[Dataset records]

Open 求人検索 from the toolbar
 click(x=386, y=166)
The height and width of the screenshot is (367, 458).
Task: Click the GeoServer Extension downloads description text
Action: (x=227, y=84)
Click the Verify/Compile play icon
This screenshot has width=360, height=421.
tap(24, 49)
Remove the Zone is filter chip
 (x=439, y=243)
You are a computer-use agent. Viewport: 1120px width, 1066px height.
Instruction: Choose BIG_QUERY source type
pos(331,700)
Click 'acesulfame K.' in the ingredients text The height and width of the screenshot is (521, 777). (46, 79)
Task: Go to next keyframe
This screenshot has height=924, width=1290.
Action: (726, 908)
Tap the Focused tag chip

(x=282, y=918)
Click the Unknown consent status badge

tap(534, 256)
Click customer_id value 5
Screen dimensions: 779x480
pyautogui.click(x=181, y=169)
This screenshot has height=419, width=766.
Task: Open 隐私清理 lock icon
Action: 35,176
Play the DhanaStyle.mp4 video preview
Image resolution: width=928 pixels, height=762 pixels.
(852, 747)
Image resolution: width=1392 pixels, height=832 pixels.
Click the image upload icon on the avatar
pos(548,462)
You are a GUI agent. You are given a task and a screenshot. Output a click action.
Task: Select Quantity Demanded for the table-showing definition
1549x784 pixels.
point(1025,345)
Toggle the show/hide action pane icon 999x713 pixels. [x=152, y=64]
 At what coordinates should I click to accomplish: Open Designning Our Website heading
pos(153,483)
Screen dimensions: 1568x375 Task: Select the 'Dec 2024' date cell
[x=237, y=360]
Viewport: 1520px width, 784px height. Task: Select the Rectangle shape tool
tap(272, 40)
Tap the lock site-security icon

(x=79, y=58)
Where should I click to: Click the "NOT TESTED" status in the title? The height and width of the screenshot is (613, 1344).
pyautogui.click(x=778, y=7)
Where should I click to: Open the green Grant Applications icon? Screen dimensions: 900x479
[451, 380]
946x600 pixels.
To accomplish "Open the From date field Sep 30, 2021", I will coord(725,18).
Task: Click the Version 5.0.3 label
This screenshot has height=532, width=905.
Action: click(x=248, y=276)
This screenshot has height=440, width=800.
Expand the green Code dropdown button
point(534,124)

• _YOUR OBJECTIVE_
Copy every entry exactly, missing none.

• _EXERCISE ANSWER_
Open 求人検索 from the toolbar
 click(x=386, y=166)
The height and width of the screenshot is (367, 458).
Task: Click the GeoServer Extension downloads description text
Action: (x=227, y=84)
Click the Verify/Compile play icon
This screenshot has width=360, height=421.
tap(24, 49)
Remove the Zone is filter chip
 (x=439, y=243)
You are a computer-use agent. Viewport: 1120px width, 1066px height.
Instruction: Choose BIG_QUERY source type
pos(331,700)
Click 'acesulfame K.' in the ingredients text The height and width of the screenshot is (521, 777). (46, 79)
Task: Go to next keyframe
This screenshot has height=924, width=1290.
Action: (726, 908)
Tap the Focused tag chip

(x=282, y=918)
Click the Unknown consent status badge

tap(534, 256)
Click customer_id value 5
Screen dimensions: 779x480
pyautogui.click(x=181, y=169)
This screenshot has height=419, width=766.
Task: Open 隐私清理 lock icon
Action: 35,176
Play the DhanaStyle.mp4 video preview
Image resolution: width=928 pixels, height=762 pixels.
(852, 747)
Image resolution: width=1392 pixels, height=832 pixels.
Click the image upload icon on the avatar
pos(548,462)
You are a GUI agent. You are given a task and a screenshot. Output a click action.
Task: Select Quantity Demanded for the table-showing definition
1549x784 pixels.
point(1025,345)
Toggle the show/hide action pane icon 999x713 pixels. [x=152, y=64]
 At what coordinates should I click to accomplish: Open Designning Our Website heading
pos(153,483)
Screen dimensions: 1568x375 Task: Select the 'Dec 2024' date cell
[x=237, y=360]
Viewport: 1520px width, 784px height. Task: Select the Rectangle shape tool
tap(272, 40)
Tap the lock site-security icon

(x=79, y=58)
Where should I click to: Click the "NOT TESTED" status in the title? The height and width of the screenshot is (613, 1344).
pyautogui.click(x=778, y=7)
Where should I click to: Open the green Grant Applications icon? Screen dimensions: 900x479
[451, 380]
946x600 pixels.
To accomplish "Open the From date field Sep 30, 2021", I will coord(725,18).
Task: Click the Version 5.0.3 label
This screenshot has height=532, width=905.
Action: click(x=248, y=276)
This screenshot has height=440, width=800.
Expand the green Code dropdown button
point(534,124)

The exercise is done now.